--- Start ---
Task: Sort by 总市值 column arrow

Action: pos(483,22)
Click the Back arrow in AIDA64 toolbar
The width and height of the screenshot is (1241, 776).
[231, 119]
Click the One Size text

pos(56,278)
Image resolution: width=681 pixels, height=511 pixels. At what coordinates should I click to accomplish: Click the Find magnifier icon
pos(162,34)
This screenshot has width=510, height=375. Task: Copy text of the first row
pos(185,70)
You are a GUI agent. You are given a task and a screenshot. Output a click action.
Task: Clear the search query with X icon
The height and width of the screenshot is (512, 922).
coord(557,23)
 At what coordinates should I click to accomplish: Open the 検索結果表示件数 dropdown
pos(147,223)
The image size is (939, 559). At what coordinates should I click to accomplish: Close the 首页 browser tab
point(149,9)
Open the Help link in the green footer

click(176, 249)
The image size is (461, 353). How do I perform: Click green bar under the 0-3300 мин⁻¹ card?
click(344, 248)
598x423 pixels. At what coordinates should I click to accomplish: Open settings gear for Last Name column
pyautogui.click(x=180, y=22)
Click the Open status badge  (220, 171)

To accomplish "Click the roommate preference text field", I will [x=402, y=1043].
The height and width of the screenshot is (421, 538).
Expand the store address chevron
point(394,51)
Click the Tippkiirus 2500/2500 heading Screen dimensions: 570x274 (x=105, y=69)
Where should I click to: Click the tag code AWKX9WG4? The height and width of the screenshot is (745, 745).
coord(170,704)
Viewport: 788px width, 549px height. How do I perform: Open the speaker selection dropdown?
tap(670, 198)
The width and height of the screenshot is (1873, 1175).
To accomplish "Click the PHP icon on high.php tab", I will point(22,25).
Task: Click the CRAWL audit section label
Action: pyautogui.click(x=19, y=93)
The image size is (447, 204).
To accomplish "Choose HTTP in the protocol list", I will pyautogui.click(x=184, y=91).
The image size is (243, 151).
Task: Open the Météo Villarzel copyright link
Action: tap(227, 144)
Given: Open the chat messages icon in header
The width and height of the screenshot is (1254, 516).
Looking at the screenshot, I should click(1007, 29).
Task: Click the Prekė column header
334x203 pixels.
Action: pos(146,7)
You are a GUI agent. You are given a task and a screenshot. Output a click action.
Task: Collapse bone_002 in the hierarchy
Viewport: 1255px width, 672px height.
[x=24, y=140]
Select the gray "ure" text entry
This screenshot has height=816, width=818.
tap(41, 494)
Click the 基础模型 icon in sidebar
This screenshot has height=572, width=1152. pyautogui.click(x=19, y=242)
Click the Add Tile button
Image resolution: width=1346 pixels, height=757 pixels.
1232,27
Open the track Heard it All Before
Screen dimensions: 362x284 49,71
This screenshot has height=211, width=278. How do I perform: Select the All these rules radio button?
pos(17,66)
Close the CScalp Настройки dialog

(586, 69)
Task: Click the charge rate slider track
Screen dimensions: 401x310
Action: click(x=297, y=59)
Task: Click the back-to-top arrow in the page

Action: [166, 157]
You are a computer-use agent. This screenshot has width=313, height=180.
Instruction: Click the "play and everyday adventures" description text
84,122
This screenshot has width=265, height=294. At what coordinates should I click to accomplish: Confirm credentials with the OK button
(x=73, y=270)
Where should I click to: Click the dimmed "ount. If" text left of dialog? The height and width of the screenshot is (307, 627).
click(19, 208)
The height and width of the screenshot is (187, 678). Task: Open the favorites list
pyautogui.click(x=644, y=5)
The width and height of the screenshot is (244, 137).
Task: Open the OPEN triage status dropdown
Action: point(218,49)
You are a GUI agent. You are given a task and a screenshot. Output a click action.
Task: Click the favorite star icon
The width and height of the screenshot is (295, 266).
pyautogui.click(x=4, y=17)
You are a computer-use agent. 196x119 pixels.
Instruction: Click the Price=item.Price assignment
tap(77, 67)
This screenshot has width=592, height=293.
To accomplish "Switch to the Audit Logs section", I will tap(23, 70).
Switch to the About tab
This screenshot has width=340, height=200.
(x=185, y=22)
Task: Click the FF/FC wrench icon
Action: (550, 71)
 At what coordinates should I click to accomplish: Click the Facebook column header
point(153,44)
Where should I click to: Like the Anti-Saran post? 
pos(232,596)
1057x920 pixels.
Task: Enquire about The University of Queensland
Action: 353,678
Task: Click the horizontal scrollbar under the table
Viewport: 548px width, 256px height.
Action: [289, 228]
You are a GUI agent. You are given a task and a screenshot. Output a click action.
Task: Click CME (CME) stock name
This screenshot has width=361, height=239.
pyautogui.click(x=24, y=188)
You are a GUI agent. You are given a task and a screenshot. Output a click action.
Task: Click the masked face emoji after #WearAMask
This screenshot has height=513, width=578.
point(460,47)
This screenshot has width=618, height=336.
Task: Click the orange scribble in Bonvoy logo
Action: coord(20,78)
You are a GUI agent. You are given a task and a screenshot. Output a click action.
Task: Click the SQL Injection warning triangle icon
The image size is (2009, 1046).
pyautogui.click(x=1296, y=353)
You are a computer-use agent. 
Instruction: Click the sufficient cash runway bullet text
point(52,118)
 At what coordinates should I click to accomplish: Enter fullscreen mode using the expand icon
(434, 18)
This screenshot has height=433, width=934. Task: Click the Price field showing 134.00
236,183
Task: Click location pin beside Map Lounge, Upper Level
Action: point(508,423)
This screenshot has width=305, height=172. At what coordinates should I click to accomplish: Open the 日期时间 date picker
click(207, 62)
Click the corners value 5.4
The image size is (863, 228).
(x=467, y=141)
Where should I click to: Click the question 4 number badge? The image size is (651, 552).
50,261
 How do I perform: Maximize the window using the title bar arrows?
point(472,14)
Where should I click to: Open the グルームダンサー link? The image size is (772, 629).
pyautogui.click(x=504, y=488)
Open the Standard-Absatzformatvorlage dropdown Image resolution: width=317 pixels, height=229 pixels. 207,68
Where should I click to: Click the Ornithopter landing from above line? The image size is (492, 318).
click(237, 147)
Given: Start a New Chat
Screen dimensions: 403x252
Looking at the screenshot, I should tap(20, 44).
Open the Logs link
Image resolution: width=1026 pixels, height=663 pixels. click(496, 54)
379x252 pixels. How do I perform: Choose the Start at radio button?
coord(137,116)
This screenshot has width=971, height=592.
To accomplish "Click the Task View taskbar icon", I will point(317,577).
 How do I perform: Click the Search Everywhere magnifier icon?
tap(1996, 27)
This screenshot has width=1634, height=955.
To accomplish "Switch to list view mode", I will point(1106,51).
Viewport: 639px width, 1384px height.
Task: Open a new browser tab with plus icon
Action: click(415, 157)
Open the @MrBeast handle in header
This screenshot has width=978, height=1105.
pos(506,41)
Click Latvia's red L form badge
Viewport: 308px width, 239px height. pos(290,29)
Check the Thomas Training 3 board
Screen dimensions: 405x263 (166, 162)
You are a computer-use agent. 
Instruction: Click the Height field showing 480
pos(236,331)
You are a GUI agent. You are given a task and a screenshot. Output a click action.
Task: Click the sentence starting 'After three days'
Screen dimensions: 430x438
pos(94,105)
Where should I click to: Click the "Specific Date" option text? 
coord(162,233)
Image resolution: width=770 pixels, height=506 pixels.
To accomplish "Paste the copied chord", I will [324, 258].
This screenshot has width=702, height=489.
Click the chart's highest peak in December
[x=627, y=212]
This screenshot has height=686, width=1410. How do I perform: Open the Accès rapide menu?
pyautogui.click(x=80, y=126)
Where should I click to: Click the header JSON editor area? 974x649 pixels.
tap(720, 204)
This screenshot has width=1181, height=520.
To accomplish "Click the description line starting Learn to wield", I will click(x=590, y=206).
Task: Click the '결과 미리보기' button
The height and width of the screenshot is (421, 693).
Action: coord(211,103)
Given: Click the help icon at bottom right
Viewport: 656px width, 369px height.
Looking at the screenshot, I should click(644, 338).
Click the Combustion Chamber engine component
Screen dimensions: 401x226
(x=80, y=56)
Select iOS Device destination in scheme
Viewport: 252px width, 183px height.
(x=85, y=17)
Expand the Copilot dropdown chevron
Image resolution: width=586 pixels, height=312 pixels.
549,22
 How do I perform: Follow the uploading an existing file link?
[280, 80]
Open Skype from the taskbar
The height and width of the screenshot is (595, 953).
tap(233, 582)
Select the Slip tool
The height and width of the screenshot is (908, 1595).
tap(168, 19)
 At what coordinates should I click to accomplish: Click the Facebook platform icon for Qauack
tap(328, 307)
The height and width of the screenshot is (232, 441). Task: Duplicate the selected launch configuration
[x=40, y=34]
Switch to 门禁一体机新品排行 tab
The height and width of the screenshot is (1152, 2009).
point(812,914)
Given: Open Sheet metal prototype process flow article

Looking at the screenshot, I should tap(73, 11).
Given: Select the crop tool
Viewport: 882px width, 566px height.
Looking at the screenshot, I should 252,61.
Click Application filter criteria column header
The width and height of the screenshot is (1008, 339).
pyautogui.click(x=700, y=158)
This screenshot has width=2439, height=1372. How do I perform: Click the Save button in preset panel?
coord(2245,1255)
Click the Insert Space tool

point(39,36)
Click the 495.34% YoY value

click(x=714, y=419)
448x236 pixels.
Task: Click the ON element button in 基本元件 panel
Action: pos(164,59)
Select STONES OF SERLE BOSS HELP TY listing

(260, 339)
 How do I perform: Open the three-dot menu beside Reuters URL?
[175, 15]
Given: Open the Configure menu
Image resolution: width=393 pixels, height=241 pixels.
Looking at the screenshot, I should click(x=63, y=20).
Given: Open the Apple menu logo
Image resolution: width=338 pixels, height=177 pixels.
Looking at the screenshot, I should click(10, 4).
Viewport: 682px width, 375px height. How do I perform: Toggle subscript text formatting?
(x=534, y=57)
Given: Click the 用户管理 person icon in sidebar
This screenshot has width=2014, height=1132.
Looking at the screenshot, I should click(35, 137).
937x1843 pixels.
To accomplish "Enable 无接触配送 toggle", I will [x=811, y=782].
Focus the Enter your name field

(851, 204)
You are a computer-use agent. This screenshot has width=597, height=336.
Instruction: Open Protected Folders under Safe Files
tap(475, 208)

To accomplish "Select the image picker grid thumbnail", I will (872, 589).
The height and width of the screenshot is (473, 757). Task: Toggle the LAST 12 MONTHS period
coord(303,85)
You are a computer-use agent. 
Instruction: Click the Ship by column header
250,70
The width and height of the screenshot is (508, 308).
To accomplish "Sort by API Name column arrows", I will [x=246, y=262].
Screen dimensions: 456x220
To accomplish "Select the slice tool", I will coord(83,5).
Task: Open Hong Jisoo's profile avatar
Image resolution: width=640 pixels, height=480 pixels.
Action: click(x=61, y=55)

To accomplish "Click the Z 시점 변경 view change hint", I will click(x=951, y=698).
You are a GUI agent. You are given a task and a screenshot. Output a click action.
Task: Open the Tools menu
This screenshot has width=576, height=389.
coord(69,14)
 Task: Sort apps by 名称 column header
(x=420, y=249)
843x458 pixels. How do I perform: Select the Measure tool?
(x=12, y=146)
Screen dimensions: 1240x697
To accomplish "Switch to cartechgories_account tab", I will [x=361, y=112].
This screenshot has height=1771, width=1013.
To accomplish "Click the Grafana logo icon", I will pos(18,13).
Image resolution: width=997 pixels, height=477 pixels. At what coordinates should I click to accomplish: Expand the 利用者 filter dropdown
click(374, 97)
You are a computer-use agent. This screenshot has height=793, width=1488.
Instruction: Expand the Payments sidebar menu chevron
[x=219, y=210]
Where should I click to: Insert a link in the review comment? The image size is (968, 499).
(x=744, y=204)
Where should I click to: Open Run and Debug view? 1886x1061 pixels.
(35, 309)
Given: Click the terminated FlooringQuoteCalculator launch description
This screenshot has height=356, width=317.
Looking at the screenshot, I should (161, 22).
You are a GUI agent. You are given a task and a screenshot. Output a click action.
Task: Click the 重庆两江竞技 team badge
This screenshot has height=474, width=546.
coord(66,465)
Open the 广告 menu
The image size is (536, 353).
--- End ---
→ Exercise requirements: Rewrite the entries from the line containing "Where should I click to: Click the header" through the line containing "Looking at the screenshot, I should tap(73, 11).", replacing "Skype" with "Microsoft Teams" and leaving everything else unchanged.

→ Complete answer:
Where should I click to: Click the header JSON editor area? 974x649 pixels.
tap(720, 204)
This screenshot has width=1181, height=520.
To accomplish "Click the description line starting Learn to wield", I will click(x=590, y=206).
Task: Click the '결과 미리보기' button
The height and width of the screenshot is (421, 693).
Action: coord(211,103)
Given: Click the help icon at bottom right
Viewport: 656px width, 369px height.
Looking at the screenshot, I should click(644, 338).
Click the Combustion Chamber engine component
Screen dimensions: 401x226
(x=80, y=56)
Select iOS Device destination in scheme
Viewport: 252px width, 183px height.
(x=85, y=17)
Expand the Copilot dropdown chevron
Image resolution: width=586 pixels, height=312 pixels.
549,22
 How do I perform: Follow the uploading an existing file link?
[280, 80]
Open Microsoft Teams from the taskbar
The height and width of the screenshot is (595, 953).
tap(233, 582)
Select the Slip tool
The height and width of the screenshot is (908, 1595).
tap(168, 19)
 At what coordinates should I click to accomplish: Click the Facebook platform icon for Qauack
tap(328, 307)
The height and width of the screenshot is (232, 441). Task: Duplicate the selected launch configuration
[x=40, y=34]
Switch to 门禁一体机新品排行 tab
The height and width of the screenshot is (1152, 2009).
point(812,914)
Given: Open Sheet metal prototype process flow article

Looking at the screenshot, I should tap(73, 11).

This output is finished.